**What is needed**
Your task is to copy each line of the material that holds the word "binoculars".
►
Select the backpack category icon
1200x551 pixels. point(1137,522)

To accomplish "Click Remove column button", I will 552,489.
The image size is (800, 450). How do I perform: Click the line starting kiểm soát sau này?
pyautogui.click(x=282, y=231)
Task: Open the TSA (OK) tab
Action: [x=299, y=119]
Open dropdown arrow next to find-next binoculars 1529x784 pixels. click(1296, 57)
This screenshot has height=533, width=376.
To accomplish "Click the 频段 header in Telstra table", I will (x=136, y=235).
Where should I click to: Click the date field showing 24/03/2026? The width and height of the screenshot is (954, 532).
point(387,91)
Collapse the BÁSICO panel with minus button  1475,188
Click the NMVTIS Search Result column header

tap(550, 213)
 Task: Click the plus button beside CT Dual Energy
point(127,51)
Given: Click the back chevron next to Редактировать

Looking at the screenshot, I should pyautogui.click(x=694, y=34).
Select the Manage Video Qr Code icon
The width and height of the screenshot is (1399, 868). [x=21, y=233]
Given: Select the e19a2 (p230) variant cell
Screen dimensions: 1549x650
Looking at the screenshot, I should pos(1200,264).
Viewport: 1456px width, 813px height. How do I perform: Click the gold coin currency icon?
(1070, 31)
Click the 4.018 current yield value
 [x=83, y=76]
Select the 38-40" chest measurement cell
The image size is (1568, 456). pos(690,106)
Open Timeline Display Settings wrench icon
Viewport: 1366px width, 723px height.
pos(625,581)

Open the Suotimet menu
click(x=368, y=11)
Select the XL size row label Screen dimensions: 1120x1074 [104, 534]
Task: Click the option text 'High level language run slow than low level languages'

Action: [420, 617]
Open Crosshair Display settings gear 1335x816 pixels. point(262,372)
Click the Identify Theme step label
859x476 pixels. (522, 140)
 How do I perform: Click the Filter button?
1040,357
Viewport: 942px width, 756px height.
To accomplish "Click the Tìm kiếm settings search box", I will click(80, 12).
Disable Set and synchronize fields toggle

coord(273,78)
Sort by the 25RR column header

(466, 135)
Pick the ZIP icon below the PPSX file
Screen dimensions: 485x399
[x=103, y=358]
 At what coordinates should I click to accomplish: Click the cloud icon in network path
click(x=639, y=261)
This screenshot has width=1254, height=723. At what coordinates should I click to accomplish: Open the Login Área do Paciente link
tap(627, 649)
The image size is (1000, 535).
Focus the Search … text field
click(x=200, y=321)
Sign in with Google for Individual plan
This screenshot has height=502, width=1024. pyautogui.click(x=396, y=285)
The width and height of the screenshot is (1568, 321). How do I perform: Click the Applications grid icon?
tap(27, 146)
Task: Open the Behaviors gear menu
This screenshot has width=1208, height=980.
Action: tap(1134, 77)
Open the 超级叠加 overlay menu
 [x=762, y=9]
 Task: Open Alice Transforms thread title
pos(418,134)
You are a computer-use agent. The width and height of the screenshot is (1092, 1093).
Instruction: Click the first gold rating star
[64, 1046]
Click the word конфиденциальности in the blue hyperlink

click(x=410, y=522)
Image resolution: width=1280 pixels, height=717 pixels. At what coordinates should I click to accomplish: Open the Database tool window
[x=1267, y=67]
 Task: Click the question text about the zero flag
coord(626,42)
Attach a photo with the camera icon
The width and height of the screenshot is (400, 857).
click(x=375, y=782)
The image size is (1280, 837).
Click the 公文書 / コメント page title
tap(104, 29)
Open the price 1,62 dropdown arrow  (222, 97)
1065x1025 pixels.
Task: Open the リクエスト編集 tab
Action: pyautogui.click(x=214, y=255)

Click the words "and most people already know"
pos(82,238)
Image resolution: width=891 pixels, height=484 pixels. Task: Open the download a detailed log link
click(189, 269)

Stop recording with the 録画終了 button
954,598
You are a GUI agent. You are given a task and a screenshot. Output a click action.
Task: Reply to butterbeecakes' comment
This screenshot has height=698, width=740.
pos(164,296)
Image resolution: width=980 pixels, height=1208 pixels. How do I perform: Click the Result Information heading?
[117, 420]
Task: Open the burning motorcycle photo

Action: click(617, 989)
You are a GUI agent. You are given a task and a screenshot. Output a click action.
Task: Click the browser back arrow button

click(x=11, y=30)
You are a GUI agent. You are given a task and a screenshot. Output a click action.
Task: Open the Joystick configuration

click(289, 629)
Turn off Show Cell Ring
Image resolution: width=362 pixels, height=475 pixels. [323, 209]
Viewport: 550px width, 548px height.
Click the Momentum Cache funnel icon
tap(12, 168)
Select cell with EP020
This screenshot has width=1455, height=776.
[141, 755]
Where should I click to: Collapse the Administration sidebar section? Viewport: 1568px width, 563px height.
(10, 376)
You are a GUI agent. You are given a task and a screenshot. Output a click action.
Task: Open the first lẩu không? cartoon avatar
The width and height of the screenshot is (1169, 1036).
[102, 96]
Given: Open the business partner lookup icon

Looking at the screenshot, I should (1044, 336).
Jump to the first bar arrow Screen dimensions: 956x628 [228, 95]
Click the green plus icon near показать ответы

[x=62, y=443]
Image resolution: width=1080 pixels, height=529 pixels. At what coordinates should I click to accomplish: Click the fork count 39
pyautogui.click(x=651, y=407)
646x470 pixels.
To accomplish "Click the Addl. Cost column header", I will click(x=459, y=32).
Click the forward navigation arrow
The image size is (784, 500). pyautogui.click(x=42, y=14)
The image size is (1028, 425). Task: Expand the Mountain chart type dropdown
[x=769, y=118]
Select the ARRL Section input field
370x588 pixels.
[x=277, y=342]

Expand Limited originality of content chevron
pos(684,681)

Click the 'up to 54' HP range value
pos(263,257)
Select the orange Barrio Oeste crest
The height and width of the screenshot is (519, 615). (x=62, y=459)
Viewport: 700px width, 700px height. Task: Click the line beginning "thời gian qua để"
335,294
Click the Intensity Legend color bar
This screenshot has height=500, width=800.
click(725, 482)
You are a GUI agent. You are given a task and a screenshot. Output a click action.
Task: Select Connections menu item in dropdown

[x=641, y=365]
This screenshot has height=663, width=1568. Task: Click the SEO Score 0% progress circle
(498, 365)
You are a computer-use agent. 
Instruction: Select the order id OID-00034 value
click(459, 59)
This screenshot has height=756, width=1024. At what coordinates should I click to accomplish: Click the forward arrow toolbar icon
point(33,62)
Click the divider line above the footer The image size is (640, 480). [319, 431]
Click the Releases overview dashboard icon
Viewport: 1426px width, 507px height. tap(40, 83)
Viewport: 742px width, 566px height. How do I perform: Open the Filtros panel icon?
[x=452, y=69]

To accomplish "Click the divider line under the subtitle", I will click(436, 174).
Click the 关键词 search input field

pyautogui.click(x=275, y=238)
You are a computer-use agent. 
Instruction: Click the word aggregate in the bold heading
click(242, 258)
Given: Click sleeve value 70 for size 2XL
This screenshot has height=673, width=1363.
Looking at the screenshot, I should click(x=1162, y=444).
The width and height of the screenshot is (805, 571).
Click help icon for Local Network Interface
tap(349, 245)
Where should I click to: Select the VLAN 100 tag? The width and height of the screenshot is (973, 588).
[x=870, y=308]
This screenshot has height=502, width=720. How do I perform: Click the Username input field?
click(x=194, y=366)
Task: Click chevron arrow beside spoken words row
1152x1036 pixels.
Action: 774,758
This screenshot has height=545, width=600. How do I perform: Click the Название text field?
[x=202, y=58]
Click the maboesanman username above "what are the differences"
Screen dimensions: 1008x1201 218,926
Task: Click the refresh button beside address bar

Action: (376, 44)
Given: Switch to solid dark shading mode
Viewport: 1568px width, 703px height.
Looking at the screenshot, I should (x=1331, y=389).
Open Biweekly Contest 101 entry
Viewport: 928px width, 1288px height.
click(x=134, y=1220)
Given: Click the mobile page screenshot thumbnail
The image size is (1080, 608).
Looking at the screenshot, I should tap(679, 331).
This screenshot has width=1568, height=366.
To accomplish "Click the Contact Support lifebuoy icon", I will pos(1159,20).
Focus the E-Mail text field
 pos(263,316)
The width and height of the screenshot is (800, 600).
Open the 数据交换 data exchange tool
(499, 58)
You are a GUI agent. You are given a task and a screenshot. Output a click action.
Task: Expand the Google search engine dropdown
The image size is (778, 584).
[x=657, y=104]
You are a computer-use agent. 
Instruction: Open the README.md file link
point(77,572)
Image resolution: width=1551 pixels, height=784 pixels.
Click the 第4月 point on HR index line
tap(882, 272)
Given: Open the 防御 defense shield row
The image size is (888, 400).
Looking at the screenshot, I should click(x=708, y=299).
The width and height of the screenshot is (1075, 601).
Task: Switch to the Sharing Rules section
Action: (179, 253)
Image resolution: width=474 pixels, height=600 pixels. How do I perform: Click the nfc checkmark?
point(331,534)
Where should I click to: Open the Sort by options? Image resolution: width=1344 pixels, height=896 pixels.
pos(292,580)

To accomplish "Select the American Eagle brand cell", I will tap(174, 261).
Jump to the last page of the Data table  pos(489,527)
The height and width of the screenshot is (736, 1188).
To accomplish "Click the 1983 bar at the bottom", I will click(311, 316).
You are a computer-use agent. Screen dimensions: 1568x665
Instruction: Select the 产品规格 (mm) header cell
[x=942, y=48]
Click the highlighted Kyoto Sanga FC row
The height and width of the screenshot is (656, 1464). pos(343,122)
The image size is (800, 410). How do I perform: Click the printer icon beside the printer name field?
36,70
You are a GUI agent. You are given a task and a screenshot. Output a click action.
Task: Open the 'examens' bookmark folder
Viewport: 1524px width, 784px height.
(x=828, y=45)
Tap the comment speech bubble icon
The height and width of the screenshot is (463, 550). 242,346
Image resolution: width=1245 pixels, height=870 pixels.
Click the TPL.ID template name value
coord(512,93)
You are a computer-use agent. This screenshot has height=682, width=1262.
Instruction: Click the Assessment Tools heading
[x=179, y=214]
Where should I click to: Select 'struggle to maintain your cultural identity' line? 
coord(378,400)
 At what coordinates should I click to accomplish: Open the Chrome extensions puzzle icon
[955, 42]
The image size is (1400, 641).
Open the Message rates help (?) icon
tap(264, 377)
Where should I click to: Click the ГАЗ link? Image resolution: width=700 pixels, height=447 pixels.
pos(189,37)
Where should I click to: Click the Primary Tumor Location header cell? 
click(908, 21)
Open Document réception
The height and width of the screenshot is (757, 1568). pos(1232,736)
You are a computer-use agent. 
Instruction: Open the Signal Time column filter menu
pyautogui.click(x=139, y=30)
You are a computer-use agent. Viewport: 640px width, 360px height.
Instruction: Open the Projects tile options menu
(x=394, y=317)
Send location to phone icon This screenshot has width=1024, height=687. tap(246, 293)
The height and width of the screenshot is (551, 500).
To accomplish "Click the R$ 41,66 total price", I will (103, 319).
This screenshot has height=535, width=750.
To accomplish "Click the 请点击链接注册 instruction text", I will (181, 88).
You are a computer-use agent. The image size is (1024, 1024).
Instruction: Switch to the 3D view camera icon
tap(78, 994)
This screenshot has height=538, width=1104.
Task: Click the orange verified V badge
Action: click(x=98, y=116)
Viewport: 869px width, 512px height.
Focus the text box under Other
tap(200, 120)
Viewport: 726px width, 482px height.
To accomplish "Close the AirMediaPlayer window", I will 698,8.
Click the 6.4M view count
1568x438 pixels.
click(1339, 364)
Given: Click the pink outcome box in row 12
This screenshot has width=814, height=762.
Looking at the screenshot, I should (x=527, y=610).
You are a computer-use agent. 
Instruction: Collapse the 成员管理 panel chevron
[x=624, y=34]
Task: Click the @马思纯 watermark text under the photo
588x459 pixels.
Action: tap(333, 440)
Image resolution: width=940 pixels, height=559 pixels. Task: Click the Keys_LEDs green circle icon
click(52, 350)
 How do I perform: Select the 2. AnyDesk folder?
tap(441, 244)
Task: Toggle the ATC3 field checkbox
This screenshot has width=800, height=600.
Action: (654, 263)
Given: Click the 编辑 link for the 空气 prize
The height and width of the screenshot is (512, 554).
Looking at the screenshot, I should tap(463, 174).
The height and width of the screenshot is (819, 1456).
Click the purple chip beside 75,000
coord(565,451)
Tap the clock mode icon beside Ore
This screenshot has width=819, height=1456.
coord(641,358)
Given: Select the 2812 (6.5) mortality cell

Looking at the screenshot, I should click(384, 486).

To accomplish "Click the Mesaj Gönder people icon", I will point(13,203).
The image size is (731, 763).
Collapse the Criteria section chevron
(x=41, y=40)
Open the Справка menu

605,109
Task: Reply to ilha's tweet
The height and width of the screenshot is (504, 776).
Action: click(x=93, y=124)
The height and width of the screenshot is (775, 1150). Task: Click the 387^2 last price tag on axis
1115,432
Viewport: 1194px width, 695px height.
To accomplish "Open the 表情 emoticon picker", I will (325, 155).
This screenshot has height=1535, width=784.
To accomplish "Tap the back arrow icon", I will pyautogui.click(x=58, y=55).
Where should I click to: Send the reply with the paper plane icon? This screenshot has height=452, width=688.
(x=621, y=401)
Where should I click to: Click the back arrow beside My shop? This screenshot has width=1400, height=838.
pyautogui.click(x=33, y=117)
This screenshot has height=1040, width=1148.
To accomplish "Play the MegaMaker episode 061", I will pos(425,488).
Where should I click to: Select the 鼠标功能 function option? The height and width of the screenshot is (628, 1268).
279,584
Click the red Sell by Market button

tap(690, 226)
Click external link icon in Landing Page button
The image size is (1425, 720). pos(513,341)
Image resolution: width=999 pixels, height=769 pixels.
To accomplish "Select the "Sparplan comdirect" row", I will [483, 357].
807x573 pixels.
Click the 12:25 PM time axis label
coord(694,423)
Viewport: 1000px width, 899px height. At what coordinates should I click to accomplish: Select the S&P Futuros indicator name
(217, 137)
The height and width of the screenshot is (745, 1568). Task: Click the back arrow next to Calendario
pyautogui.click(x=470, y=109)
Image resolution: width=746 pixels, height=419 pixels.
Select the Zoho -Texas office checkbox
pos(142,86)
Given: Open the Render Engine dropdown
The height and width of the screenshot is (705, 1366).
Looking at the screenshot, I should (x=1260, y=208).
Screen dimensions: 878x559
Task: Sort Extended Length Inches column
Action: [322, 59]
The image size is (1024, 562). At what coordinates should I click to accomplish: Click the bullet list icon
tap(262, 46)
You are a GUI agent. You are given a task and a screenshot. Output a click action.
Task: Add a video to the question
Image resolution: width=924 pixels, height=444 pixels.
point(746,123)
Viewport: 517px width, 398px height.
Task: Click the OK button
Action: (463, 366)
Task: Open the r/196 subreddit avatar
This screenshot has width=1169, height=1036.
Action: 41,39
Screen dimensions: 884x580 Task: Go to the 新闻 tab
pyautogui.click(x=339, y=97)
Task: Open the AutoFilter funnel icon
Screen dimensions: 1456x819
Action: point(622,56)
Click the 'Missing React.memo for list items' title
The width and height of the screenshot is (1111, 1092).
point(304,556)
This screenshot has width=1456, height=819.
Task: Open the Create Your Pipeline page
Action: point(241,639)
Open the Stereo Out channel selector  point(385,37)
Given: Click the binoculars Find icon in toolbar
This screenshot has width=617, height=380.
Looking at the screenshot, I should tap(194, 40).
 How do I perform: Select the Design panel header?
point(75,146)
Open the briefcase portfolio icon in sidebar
◄
**Answer space**
Open dropdown arrow next to find-next binoculars 1529x784 pixels. click(1296, 57)
Given: Click the binoculars Find icon in toolbar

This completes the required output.